**Problem to work on:**
Please state how many lines of the data below contain the word "computer", offering nothing besides the number.

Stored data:
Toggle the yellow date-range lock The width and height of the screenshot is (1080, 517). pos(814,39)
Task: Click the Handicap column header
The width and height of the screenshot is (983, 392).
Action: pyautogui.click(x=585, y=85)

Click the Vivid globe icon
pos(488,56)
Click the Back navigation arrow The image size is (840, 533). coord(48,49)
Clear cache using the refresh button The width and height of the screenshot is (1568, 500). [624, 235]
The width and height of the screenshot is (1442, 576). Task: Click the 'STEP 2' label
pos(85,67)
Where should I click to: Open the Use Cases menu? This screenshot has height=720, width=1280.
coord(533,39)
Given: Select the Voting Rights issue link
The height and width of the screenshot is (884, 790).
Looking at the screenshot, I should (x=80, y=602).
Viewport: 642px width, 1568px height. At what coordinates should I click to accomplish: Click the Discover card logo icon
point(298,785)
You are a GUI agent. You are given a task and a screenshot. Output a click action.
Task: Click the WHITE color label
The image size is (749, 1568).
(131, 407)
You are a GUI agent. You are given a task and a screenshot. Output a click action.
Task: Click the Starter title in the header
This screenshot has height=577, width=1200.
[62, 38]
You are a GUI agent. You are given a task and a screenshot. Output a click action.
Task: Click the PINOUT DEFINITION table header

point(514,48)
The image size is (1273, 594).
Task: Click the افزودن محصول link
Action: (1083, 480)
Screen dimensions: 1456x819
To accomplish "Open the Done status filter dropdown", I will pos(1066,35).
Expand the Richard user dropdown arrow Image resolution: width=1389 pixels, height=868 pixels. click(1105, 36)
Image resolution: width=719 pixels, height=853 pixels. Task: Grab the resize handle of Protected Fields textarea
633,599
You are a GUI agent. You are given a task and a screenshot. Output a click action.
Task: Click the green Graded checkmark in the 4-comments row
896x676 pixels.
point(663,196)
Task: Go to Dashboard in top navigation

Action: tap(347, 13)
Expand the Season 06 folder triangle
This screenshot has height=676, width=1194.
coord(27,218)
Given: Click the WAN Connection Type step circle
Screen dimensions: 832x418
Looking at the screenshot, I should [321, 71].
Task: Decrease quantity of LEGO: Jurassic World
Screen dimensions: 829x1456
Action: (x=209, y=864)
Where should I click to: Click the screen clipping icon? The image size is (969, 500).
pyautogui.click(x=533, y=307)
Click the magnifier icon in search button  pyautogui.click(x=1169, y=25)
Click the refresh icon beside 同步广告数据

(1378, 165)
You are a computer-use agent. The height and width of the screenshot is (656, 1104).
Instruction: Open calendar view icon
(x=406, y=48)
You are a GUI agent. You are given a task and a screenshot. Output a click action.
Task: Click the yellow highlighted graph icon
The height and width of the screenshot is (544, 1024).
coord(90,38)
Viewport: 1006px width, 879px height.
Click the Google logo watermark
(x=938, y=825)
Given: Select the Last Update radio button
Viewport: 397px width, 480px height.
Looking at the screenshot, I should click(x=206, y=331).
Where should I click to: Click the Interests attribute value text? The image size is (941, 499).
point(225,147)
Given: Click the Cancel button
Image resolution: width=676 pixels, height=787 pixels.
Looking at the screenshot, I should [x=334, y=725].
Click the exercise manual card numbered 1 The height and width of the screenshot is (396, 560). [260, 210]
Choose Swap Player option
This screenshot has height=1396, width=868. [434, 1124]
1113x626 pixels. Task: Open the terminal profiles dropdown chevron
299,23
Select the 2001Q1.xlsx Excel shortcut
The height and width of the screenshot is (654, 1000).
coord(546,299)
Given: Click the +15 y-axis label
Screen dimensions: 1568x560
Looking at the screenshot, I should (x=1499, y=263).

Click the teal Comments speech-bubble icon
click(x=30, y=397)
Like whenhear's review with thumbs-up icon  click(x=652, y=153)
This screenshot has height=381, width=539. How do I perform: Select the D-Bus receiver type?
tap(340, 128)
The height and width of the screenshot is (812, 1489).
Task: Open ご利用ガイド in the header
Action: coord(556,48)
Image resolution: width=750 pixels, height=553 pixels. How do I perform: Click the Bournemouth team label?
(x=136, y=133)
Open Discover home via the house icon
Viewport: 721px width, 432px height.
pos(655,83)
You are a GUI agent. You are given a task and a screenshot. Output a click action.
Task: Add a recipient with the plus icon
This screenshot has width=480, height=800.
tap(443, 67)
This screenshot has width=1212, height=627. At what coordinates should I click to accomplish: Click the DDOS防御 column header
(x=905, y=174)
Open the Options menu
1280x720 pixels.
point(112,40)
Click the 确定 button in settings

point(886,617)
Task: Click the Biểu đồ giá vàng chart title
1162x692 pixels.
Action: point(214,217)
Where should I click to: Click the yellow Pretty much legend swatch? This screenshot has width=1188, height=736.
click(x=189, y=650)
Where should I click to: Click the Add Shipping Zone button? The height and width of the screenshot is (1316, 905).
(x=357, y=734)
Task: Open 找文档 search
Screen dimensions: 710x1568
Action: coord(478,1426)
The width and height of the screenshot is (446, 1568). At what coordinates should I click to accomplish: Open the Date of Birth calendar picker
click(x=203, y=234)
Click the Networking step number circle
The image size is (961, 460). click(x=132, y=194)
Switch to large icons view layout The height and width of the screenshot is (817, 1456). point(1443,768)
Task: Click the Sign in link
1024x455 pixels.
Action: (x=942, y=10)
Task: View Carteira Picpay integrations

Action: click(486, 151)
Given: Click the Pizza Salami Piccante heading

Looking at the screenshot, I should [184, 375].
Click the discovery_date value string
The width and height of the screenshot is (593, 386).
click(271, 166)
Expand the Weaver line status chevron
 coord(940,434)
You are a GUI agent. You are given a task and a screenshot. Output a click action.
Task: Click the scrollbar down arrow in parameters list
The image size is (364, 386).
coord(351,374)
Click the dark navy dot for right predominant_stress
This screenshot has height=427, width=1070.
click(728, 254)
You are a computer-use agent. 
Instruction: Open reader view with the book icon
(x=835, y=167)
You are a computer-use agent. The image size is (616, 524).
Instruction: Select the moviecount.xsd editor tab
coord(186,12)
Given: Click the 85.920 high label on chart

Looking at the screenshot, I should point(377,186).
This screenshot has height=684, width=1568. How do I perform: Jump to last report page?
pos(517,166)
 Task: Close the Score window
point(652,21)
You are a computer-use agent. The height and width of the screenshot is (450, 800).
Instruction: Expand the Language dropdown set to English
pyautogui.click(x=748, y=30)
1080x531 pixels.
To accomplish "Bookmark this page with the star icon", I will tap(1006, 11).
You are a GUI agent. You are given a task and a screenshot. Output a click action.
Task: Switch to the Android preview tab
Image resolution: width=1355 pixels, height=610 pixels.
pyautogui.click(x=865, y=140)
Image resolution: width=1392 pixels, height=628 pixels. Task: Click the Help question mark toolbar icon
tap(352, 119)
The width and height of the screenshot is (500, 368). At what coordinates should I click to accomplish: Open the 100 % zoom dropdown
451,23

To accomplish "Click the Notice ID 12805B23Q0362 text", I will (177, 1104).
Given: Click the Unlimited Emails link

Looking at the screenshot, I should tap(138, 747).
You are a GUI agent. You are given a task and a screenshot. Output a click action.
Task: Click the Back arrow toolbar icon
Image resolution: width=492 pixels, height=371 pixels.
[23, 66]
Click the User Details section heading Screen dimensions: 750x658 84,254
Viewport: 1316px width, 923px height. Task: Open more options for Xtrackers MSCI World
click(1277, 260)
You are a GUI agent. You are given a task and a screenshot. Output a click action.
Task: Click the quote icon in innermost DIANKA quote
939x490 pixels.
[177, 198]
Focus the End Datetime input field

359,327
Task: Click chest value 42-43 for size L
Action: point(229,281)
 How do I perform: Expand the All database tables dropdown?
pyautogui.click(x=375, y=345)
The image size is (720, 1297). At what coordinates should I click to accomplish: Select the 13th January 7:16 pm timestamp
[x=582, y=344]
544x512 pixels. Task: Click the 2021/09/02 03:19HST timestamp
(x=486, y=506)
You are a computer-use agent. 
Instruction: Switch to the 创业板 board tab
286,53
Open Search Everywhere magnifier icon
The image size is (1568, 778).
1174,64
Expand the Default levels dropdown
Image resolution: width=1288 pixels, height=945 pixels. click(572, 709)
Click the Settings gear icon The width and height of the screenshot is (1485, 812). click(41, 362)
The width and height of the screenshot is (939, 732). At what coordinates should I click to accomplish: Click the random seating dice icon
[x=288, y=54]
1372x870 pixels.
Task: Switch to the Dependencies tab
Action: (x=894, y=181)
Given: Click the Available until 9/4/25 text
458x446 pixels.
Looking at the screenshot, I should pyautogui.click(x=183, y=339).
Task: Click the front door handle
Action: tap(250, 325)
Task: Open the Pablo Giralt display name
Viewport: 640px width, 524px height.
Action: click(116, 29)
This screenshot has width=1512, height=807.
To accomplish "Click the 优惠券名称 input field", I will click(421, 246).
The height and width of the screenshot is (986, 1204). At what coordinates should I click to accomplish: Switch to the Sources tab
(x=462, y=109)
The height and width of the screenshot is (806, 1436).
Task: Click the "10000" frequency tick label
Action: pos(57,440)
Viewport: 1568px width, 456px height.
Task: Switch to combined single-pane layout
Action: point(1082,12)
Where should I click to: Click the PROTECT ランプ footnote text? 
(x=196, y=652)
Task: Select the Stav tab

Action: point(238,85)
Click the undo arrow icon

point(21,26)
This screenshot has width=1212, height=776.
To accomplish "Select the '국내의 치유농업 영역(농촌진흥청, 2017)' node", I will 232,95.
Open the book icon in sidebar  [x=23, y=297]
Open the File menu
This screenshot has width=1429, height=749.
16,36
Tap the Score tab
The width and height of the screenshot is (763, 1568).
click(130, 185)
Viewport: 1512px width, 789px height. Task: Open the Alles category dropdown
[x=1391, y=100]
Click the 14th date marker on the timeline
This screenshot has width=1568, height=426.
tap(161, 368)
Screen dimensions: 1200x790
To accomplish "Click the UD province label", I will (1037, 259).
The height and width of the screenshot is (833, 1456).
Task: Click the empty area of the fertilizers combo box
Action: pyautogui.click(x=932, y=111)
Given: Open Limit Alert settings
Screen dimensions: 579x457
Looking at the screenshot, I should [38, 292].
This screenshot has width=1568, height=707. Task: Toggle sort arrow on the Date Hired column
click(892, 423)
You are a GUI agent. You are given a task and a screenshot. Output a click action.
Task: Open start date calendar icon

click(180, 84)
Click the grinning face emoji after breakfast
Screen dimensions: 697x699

**Written response:**
5